__Task__. In the records, swap every "Viewport" for "Window" and leave all other text as it is.
----- Stored records
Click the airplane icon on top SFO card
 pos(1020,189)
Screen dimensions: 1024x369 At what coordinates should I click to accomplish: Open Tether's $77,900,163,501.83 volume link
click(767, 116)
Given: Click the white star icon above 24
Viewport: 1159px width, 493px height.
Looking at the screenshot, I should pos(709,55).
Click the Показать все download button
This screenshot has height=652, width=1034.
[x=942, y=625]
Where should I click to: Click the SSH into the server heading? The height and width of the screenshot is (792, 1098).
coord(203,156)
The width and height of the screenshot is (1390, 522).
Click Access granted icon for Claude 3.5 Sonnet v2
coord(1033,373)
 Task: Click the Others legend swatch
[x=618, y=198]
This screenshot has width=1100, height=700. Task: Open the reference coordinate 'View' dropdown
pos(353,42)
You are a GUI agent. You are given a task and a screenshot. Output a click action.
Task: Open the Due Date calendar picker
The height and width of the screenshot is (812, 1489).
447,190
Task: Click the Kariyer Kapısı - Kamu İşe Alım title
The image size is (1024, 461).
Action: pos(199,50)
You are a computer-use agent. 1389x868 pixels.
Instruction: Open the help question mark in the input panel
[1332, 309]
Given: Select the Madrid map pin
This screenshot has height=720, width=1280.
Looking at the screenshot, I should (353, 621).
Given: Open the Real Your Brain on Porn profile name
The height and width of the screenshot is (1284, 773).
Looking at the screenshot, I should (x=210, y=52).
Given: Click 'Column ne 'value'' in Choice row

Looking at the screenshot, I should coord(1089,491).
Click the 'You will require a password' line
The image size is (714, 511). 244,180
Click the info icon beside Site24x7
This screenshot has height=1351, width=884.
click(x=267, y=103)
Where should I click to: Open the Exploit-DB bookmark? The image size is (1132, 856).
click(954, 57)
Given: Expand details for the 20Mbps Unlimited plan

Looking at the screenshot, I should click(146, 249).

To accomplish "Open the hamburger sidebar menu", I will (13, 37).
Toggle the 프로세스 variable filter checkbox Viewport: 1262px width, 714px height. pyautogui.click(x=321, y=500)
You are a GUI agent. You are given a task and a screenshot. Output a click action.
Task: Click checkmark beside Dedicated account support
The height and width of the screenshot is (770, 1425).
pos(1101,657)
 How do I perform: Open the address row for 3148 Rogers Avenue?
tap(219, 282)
----------
__Solution__.
Click the airplane icon on top SFO card
 pos(1020,189)
Screen dimensions: 1024x369 At what coordinates should I click to accomplish: Open Tether's $77,900,163,501.83 volume link
click(767, 116)
Given: Click the white star icon above 24
Window: 1159px width, 493px height.
Looking at the screenshot, I should pos(709,55).
Click the Показать все download button
This screenshot has height=652, width=1034.
[x=942, y=625]
Where should I click to: Click the SSH into the server heading? The height and width of the screenshot is (792, 1098).
coord(203,156)
The width and height of the screenshot is (1390, 522).
Click Access granted icon for Claude 3.5 Sonnet v2
coord(1033,373)
 Task: Click the Others legend swatch
[x=618, y=198]
This screenshot has width=1100, height=700. Task: Open the reference coordinate 'View' dropdown
pos(353,42)
You are a GUI agent. You are given a task and a screenshot. Output a click action.
Task: Open the Due Date calendar picker
The height and width of the screenshot is (812, 1489).
447,190
Task: Click the Kariyer Kapısı - Kamu İşe Alım title
The image size is (1024, 461).
Action: pos(199,50)
You are a computer-use agent. 1389x868 pixels.
Instruction: Open the help question mark in the input panel
[1332, 309]
Given: Select the Madrid map pin
This screenshot has height=720, width=1280.
Looking at the screenshot, I should (353, 621).
Given: Open the Real Your Brain on Porn profile name
The height and width of the screenshot is (1284, 773).
Looking at the screenshot, I should (x=210, y=52).
Given: Click 'Column ne 'value'' in Choice row

Looking at the screenshot, I should coord(1089,491).
Click the 'You will require a password' line
The image size is (714, 511). 244,180
Click the info icon beside Site24x7
This screenshot has height=1351, width=884.
click(x=267, y=103)
Where should I click to: Open the Exploit-DB bookmark? The image size is (1132, 856).
click(954, 57)
Given: Expand details for the 20Mbps Unlimited plan

Looking at the screenshot, I should click(146, 249).

To accomplish "Open the hamburger sidebar menu", I will (13, 37).
Toggle the 프로세스 variable filter checkbox Window: 1262px width, 714px height. pyautogui.click(x=321, y=500)
You are a GUI agent. You are given a task and a screenshot. Output a click action.
Task: Click checkmark beside Dedicated account support
The height and width of the screenshot is (770, 1425).
pos(1101,657)
 How do I perform: Open the address row for 3148 Rogers Avenue?
tap(219, 282)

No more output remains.